[BEGIN]
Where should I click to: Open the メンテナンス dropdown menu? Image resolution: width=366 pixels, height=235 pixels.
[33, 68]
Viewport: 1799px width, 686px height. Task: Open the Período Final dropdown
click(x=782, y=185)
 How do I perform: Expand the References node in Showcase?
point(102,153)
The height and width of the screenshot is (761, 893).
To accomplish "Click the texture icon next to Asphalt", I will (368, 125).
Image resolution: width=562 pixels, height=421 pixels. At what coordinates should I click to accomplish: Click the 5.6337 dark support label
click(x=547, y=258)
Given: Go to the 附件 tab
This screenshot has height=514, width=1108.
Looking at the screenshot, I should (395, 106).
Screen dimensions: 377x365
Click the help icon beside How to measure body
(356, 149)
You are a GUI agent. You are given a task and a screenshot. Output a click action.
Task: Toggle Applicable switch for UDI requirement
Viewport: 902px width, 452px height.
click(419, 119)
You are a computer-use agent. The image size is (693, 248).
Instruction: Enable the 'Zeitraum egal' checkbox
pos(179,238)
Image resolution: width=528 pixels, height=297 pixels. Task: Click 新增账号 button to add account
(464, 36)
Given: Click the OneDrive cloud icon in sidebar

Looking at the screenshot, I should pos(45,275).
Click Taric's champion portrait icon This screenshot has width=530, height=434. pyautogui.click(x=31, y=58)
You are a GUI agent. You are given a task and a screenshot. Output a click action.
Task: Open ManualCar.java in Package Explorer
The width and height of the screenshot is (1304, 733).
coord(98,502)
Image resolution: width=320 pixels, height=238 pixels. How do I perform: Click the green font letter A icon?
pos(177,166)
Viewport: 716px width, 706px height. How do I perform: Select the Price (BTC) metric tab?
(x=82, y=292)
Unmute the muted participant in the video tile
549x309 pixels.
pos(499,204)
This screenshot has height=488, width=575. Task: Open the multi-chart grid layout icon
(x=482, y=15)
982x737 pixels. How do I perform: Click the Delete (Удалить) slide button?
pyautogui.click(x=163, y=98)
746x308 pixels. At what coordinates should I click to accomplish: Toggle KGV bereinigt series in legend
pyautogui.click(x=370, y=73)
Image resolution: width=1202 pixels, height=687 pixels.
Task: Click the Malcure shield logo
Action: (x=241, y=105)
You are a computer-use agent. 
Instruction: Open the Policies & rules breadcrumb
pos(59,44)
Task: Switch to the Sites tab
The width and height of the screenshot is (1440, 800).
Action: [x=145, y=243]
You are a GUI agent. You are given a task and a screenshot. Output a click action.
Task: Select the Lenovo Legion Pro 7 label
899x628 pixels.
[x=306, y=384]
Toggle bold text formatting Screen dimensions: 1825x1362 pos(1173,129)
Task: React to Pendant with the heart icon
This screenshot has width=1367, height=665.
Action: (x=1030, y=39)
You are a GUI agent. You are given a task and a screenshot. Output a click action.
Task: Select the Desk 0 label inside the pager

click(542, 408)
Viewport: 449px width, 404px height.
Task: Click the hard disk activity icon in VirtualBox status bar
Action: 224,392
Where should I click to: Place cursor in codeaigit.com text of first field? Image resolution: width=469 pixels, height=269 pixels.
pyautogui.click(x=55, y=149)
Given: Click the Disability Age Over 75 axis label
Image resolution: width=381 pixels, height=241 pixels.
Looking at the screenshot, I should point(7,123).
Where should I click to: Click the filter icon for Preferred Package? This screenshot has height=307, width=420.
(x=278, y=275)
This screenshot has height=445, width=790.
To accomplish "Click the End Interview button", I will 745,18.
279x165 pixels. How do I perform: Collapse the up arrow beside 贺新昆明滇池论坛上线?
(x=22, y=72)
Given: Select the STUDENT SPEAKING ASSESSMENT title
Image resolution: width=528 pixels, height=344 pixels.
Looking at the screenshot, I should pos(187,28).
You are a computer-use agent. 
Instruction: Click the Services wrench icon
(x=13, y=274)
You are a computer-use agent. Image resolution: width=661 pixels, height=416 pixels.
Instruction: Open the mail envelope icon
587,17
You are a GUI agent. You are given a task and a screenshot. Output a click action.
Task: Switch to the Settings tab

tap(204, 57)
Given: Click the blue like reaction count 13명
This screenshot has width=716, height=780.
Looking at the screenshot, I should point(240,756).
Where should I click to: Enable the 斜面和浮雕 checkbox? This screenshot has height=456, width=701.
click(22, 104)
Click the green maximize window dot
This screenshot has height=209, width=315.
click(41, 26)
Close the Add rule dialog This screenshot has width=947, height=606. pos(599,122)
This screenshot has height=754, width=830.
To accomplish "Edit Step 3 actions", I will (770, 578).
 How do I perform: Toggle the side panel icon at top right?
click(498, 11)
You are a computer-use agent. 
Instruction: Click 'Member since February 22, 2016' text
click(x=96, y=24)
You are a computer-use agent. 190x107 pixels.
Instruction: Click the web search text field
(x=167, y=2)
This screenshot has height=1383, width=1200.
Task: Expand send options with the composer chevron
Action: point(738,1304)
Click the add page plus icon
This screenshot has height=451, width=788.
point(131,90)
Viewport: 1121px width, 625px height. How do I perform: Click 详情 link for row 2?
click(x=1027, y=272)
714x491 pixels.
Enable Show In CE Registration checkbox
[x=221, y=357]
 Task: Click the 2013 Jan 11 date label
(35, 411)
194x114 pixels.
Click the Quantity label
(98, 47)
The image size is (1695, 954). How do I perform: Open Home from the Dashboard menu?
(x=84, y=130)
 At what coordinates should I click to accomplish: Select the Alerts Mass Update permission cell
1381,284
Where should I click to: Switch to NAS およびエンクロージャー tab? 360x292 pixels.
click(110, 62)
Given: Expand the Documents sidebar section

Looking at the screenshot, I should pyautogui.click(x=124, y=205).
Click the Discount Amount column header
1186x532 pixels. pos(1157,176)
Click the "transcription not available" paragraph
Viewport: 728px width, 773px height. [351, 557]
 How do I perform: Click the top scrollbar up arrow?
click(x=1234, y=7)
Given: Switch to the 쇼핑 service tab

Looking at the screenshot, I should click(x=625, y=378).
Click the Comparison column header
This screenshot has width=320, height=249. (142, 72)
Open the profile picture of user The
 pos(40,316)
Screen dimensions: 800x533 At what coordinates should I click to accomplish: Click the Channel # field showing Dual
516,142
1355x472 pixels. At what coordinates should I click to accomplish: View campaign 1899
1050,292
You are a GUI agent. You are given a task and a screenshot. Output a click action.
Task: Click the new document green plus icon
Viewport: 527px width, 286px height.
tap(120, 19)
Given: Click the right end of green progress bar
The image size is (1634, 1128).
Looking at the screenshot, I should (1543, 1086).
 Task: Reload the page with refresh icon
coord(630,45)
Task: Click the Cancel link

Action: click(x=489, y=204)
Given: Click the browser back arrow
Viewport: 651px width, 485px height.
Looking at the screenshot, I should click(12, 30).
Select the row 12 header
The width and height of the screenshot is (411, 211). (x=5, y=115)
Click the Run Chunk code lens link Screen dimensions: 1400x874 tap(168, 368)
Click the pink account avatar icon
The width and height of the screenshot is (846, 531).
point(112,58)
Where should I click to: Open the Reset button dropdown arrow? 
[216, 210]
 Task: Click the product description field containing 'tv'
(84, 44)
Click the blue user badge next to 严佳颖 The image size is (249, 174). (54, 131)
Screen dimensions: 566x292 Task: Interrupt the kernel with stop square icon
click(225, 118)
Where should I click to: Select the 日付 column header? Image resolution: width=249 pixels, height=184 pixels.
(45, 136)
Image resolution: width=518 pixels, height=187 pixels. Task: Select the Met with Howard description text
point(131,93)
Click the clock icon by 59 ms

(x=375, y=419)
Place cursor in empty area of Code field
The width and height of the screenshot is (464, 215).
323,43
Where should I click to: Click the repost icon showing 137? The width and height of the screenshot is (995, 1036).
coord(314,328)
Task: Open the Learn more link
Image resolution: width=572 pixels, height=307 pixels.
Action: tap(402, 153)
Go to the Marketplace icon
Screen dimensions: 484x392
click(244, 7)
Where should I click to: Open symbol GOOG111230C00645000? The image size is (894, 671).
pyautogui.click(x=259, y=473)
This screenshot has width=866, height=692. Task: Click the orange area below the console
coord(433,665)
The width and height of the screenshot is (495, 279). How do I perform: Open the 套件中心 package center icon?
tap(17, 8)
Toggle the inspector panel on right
[END]
Work to do: Reproduce the rows above verbatim, beginning at the line that contains "Given: Switch to the 쇼핑 service tab" and stopping after the line that contains "pos(40,316)".

Written solution:
Given: Switch to the 쇼핑 service tab

Looking at the screenshot, I should click(x=625, y=378).
Click the Comparison column header
This screenshot has width=320, height=249. (142, 72)
Open the profile picture of user The
 pos(40,316)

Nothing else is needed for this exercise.